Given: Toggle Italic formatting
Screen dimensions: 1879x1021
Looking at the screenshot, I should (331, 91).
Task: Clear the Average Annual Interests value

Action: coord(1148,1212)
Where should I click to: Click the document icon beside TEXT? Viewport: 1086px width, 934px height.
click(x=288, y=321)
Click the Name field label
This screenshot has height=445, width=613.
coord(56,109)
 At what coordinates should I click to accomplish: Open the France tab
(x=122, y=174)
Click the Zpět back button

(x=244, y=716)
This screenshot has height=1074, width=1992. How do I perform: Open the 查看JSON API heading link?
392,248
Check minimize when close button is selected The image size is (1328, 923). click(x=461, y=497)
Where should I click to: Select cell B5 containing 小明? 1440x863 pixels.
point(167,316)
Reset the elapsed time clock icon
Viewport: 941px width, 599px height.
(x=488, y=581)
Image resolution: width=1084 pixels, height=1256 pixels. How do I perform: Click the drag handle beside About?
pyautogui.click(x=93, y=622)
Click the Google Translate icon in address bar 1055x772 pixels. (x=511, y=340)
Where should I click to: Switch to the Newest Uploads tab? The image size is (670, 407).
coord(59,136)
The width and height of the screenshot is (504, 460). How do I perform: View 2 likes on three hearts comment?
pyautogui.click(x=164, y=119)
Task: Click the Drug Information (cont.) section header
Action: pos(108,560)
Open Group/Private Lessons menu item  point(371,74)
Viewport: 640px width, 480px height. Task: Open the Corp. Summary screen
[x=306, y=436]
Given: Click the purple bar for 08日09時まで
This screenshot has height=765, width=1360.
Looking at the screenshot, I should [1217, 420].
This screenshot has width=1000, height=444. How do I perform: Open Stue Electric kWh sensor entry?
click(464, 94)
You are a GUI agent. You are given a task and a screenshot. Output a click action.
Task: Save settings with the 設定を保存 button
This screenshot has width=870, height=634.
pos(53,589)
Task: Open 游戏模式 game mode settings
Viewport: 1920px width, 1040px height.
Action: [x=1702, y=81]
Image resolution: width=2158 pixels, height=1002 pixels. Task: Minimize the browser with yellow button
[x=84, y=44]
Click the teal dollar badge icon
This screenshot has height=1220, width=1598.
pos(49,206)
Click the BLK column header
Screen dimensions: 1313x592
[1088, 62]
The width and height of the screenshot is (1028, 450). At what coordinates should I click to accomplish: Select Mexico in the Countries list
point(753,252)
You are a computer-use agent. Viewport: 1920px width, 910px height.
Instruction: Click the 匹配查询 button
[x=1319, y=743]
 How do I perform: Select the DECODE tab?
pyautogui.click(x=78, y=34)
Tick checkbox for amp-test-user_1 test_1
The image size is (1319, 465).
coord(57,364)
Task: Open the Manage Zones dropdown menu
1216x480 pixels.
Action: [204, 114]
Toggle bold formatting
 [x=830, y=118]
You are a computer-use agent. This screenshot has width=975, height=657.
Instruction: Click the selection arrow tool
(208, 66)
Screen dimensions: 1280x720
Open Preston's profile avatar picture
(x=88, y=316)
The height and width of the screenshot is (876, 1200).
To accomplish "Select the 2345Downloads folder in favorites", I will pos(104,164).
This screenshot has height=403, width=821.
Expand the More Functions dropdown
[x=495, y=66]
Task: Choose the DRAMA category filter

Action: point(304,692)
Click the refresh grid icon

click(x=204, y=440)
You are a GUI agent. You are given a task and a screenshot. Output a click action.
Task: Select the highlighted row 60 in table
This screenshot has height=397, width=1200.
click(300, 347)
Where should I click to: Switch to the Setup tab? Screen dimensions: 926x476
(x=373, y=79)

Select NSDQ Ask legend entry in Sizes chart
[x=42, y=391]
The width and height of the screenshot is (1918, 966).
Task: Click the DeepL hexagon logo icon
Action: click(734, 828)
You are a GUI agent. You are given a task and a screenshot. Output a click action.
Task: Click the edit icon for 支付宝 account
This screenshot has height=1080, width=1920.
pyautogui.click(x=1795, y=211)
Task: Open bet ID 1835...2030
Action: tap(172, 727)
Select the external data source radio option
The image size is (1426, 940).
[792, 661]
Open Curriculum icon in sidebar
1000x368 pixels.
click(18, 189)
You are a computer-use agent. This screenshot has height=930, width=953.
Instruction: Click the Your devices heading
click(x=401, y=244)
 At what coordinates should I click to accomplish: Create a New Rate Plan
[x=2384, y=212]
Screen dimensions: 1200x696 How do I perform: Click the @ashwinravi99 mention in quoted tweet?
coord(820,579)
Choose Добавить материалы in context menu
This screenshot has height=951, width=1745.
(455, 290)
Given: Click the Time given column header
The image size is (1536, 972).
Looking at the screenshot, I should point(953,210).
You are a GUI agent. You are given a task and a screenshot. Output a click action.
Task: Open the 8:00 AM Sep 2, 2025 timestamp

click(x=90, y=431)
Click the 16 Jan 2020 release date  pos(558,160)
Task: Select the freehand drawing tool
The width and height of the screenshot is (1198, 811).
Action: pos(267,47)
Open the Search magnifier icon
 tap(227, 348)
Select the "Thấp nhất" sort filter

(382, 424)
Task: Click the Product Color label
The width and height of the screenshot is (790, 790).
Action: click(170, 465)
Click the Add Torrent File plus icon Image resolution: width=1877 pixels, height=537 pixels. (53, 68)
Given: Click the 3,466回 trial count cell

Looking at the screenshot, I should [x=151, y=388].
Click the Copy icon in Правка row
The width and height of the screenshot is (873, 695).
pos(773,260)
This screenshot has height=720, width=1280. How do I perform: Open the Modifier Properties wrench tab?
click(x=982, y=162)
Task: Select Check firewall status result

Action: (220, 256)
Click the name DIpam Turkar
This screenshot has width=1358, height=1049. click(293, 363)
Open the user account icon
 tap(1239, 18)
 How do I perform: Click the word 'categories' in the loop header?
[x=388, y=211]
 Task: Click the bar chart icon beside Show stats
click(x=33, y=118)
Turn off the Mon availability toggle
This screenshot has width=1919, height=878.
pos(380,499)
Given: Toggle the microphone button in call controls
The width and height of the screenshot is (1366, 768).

┄┄┄┄┄┄

> [WHAT YOU ARE ASKED TO DO] Set down, unchanged, only those lines above that fall between the line with "Task: Clear the" and the line with "Click the Name field label", the two end lines included.

> [TASK SOLUTION]
Task: Clear the Average Annual Interests value

Action: coord(1148,1212)
Where should I click to: Click the document icon beside TEXT? Viewport: 1086px width, 934px height.
click(x=288, y=321)
Click the Name field label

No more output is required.